Methods of gene annotation will continue to evolve—see pages 332 (ref. 4) and 337 (ref. 5) of this issue for descriptions of two approaches. Many genes are inferred through their homology with those already known; the identity of others is suggested by mapping cDNAs onto genomic sequence or by microarray-based searches for expressed transcripts (see page 232 (ref. 6) and refs. 7,8). The sequence of the mouse genome should help. The rapid acquisition of mouse sequence will also enable detailed catalogs of changes in gene expression and genomic architecture; establishing an accessible mouse BAC library that comprehensively spans the mouse genome and can be used to generate microarray probes is therefore desirable. Its human counterpart, essential to rapid cytogenetic diagnosis, is well on the way10, as discussed by Antonarakis11 (page 230).

Obtaining an accurate estimation of global gene expression is a daunting challenge, even with high-throughput in situ hybridization and expression analyses. The identification of regulatory sequences through comparative genomics will help. But, without a better understanding of the way in which environment directly and indirectly influences gene expression, which will involve new technologies for tracking proteins (see pages 240 (ref. 11) and 304 (ref. 12) for an example), the margin of error may be significant. An accurate understanding of gene expression will ultimately rely on a combination of data obtained using different platforms and prediction algorithms.

An impressive by-product of the sequencing endeavor is the identification and mapping of a substantive number of new single-nucleotide polymorphisms (SNPs). Those that are common to different ethnic groups are believed to have arisen during the early stages of human evolution. And so the most easily detected variation—the 'low-hanging fruit'—is represented by a comparatively small number of very old SNPs. These are also the focus of association studies, because they are usually found in a sufficiently large fraction of patients and controls. About 1.4 million SNPs have been identified and mapped by The SNP Mapping Consortium13, mainly through comparison of random reads against draft sequence. On page 234, Kruglyak and Nickerson14 estimate that the collection represents up to 12% of common human allelic variation, taking into account the bias toward the selection of high-frequency SNPs. They also point out that our ability to find SNPs is poorly matched by our ability to genotype them; the lack of a robust methodology would seem to be a significant limiting factor in making the most of the tools that are currently available.
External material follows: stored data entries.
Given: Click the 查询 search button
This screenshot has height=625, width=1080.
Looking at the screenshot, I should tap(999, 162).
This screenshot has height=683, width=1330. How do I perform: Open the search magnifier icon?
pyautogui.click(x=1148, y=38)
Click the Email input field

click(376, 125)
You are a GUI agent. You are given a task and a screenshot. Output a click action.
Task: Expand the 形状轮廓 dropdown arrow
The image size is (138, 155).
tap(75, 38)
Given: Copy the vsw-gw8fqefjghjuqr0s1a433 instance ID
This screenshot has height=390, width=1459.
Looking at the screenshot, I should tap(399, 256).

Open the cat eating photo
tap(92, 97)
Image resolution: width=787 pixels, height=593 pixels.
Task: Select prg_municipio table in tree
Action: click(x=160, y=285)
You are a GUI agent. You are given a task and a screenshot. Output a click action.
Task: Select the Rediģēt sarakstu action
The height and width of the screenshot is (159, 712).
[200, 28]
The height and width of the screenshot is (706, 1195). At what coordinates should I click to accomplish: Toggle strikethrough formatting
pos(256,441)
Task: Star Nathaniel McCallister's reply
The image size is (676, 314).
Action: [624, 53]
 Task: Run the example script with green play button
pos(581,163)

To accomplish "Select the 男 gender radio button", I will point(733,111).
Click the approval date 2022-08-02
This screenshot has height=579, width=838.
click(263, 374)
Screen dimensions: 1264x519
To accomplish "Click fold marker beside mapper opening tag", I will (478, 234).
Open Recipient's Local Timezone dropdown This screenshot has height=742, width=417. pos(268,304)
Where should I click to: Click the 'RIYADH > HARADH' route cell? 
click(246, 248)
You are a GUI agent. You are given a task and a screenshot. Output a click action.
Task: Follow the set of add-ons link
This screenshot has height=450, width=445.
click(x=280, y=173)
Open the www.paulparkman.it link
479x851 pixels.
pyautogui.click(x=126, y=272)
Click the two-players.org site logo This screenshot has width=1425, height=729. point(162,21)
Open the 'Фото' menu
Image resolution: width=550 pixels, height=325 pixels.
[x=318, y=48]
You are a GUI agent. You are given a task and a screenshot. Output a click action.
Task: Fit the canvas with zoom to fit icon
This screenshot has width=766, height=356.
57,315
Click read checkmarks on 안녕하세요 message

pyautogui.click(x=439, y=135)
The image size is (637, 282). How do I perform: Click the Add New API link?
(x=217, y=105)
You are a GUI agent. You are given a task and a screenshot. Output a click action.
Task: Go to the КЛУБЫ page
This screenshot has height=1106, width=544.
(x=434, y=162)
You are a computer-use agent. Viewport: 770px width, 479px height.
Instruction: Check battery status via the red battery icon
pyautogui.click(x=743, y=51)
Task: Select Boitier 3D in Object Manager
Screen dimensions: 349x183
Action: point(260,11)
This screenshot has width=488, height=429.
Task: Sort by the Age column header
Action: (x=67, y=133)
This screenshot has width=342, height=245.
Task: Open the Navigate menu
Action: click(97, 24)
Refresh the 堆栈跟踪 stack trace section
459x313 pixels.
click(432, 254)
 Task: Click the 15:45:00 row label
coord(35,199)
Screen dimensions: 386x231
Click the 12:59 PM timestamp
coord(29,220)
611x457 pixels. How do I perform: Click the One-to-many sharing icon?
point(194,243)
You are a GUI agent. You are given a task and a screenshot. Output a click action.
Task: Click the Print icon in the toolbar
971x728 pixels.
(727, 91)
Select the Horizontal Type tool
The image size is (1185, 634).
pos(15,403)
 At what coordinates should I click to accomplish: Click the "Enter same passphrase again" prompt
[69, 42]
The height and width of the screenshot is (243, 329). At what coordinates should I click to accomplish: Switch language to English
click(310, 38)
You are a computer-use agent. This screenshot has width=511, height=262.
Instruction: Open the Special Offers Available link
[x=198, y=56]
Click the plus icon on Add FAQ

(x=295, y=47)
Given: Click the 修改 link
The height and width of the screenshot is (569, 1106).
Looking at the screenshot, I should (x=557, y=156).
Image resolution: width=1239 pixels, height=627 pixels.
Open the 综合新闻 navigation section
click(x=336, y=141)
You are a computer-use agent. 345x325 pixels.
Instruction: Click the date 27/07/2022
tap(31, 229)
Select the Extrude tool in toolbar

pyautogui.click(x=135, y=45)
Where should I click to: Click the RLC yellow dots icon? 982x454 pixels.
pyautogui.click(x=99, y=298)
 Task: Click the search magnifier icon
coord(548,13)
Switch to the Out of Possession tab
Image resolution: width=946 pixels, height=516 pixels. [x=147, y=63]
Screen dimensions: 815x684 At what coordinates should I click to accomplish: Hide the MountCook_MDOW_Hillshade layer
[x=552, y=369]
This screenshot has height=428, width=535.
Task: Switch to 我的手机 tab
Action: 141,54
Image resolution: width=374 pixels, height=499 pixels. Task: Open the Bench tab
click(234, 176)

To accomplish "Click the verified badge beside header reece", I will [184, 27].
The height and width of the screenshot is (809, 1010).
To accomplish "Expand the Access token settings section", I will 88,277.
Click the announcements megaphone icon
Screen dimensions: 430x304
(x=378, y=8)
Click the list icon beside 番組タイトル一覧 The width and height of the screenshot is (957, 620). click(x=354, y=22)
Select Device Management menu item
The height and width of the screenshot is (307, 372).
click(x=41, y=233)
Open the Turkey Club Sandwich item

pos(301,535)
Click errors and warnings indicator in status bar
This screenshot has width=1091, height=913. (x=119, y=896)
Issues concerning access are common to studies of the genome and its downstream effects. The BAC clones used for sequence analysis are, in and of themselves, reagents, and the extent to which they and other such reagents are made available will affect the rate of discovery. To ensure that advances in genome technology are put to best use, effective methods of dissemination must be established. As Little recommends (page 229, ref. 15), a concerted, international effort to establish a repository and distribution would be well placed.

Dissemination is also an activity of publishers. The debate16,17 about access to the sequence described by Celera Genomics2 is one that is central to access to other types of data, such as the sequence identity of microarray probes, SNPs, and other genomes currently being sequenced by companies in the private sector. How to establish appropriate criteria for publication, and indeed, how to publish—so as to ensure that data central to published studies are available to the research community—are challenges that face publishers in an era of change.